On the second count they were charged with corruptly accepting a gratification contrary to Section 2(a) and 26(1) of the same Act and on the third count with abuse of office contrary to Section 11(1) of the same Act.

The 1st appellant had been contracted to train para-legals in Kole District on consensual gender based violence and children’s rights at a training worksop that was held between 29th July 2013 and 2nd August 2013.

He had been contracted by a Non-governmental organization, called Society for Human Rights Activists. The contract which he signed indicated he would be paid shs. 300,000/= for the work.

He later learnt through a whistle-blower that in fact he was entitled to shs. 1,000,000/= for his work and not shs. 300,000/= as indicated in his contract. He also learnt that documents relating to his payment had been falsified to indicate that he had in fact been paid shs 1,000,000/=. The Director of the said NGO one Jimmy Odoch (Pw1) when confronted by the appellants with the above facts paid the appellants shs. 700,000/= but contended that he had done so under duress.

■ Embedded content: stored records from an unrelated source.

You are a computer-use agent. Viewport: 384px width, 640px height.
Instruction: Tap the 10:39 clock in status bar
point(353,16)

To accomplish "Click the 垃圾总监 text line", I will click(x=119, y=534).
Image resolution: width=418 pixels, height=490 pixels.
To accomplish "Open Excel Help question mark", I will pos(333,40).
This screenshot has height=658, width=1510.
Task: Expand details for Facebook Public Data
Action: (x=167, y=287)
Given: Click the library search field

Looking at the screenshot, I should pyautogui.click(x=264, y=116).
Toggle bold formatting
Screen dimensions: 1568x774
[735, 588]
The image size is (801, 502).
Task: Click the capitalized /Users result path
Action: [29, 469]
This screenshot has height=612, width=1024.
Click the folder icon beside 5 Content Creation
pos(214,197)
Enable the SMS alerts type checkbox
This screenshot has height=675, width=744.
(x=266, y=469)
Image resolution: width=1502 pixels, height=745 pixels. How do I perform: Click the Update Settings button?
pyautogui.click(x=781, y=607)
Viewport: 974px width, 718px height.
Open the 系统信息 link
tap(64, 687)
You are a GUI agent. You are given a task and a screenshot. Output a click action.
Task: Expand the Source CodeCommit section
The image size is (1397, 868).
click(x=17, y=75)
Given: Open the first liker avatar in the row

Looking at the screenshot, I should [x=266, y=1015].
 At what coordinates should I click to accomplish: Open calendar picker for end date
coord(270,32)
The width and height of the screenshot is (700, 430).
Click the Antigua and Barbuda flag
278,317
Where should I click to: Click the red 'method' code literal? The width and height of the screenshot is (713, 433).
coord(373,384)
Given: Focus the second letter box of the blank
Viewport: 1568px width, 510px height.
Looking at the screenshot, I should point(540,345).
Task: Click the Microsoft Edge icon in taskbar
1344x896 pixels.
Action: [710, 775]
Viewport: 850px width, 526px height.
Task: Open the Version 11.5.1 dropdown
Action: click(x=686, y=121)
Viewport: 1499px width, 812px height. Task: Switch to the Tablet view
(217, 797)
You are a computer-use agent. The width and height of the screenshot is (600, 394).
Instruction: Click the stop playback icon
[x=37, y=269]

In the meantime the appellants filed a complaint against Pw1 over the forgeries he had allegedly made in respect of the payments and accountability. The appellants then are said to have demanded from Odoch shs. 1,000,000/= so that they could drop the complaint against him. Mr. Odoch reported the matter to the Police Special Investigations Unit (S.I.U) at Kampala, whereupon a trap was laid. The appellants were arrested as they received part of the said shs. 1,000,000/= from the wife of Mr. Odoch, Pw2. The prosecution called 6 witnesses to prove its case. Both appellants testified on oath and called 3 witnesses in their defence. The trial Judge rejected the opinion of the assessors and convicted the appellants on all counts. On count one each of the appellants was sentenced to a fine of shs. 200,000/= or 3 (three) years imprisonment. On count 2 each was sentenced to a fine of shs. 200,000/= or 3 years imprisonment and on count 3 each was sentenced to pay a fine of shs. 100,000/= or 2 (two) years imprisonment.

Both appellants being dissatisfied with the decision of the trial court, filed this appeal jointly on the following grounds;-

  1. The learned trial Judge erred in law and fact in convicting the appellants basing on evidence that was full of contradictions, inconsistencies and gaps that were so grave.

 

  1. The learned trial Judge erred in law and fact when she wrongly held that prosecution had proved all the ingredients of the charges of soliciting for gratification, accepting a gratification and abuse of office in all counts thereby wrongly convicting the appellants.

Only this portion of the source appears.